## [EXERCISE]
How many lines in the data below contain the string "help", matching case exactly? Reply with the number only.

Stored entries
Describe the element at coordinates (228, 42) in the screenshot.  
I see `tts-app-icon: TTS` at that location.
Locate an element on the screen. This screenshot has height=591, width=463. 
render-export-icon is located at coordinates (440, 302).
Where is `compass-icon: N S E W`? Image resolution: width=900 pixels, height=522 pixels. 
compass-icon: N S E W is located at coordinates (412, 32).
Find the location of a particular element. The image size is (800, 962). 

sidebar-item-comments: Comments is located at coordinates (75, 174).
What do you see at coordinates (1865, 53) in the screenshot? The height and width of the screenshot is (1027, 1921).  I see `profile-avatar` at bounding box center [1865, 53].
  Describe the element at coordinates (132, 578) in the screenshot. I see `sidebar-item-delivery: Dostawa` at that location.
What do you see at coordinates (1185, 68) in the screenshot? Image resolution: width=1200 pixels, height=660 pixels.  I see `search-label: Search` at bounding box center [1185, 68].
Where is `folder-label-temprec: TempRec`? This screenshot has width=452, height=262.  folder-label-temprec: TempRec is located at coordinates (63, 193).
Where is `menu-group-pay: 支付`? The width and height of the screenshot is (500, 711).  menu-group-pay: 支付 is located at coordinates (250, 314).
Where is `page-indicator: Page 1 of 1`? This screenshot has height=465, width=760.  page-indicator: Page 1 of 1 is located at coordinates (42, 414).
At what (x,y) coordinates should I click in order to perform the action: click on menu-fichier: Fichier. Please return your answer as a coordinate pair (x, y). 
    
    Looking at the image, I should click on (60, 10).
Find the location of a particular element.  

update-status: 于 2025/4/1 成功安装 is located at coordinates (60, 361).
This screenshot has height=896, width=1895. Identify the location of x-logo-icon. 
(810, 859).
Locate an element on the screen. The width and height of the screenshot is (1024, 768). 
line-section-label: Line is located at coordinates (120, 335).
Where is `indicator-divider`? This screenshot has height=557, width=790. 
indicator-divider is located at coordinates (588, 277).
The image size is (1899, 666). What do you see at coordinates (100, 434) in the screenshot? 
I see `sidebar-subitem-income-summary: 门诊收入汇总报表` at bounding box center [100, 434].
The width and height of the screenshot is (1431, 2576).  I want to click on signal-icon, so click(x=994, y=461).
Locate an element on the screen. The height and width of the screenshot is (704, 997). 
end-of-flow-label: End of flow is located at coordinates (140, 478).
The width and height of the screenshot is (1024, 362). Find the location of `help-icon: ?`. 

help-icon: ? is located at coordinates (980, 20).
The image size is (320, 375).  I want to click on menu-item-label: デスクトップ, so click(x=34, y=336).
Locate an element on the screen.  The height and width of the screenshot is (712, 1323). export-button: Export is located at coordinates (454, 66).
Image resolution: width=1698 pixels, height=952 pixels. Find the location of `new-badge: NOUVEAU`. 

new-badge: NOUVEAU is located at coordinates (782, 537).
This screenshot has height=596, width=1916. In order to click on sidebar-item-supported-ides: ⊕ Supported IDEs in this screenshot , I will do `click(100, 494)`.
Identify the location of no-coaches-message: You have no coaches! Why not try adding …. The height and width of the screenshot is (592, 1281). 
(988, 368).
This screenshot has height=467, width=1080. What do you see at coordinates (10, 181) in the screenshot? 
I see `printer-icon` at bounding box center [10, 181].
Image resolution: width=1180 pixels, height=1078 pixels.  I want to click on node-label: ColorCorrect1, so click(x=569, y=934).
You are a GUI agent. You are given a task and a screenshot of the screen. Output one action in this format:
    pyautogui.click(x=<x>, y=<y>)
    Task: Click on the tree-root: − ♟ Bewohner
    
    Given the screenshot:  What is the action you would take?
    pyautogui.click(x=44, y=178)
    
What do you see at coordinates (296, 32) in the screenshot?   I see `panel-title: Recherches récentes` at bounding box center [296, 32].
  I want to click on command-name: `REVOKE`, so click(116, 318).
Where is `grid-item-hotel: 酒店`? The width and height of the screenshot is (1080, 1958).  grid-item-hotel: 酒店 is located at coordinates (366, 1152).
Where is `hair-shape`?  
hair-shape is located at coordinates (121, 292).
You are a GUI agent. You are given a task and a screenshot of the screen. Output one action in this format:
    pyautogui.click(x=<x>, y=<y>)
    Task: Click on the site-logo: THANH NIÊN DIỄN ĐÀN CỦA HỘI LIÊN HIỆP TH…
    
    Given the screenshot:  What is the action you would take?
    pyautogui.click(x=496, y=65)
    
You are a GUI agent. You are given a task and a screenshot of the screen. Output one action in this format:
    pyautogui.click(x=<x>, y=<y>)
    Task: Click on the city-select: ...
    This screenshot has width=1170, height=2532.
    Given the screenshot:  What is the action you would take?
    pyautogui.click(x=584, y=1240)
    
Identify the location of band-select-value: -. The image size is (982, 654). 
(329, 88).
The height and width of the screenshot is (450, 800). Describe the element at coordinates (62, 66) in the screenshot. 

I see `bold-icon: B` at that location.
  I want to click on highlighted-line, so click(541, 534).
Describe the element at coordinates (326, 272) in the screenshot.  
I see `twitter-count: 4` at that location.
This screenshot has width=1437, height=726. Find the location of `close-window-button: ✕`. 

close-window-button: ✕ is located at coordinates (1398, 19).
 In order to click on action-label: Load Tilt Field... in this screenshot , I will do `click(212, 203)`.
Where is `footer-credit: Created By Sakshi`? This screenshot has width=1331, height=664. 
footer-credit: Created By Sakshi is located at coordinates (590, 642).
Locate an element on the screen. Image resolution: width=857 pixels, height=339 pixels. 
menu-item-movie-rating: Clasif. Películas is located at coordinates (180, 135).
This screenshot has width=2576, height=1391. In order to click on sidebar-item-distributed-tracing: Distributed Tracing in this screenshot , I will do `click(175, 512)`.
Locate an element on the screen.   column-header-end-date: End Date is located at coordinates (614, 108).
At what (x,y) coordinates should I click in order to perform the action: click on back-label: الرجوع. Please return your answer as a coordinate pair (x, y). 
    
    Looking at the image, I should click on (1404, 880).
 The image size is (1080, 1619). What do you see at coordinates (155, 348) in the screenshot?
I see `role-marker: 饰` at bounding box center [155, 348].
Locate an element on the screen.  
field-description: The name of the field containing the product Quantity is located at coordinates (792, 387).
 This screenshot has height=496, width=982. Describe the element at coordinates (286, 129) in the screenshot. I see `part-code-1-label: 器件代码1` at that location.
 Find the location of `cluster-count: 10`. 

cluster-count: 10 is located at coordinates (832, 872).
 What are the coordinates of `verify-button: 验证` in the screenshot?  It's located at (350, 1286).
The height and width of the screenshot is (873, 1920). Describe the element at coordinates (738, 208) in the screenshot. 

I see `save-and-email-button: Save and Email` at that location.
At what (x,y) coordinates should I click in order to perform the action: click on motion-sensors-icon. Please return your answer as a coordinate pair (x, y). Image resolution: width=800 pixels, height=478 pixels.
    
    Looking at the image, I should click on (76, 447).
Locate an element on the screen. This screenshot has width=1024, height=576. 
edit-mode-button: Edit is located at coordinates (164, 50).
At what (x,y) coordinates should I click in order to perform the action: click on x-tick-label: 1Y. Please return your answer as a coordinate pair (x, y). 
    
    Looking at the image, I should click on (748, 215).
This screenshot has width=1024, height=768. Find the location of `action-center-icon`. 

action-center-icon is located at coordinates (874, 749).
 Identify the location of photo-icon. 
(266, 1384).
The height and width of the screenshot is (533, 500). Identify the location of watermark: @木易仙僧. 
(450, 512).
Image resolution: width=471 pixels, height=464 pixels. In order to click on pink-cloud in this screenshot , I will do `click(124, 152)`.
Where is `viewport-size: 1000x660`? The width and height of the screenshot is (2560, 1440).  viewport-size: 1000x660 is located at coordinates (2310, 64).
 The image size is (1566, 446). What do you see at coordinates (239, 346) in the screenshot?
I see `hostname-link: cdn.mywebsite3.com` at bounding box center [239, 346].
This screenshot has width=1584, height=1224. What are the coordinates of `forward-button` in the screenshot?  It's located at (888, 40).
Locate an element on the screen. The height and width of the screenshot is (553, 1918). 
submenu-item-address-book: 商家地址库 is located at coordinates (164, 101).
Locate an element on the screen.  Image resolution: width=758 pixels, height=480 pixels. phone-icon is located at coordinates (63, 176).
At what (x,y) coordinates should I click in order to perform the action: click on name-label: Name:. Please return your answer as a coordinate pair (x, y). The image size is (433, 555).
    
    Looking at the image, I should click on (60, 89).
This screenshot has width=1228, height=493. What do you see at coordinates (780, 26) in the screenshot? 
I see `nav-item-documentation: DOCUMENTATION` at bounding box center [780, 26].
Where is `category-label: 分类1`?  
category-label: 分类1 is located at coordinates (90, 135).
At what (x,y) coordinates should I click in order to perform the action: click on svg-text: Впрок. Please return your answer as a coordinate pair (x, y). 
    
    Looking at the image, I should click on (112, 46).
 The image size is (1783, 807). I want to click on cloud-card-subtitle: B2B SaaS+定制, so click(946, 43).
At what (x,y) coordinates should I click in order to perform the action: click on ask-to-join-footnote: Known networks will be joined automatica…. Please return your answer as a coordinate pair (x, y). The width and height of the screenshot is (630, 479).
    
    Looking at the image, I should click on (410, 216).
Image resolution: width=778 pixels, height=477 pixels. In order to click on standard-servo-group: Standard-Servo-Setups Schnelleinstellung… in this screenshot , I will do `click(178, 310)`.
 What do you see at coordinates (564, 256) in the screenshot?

## [EXERCISE RESULT]
2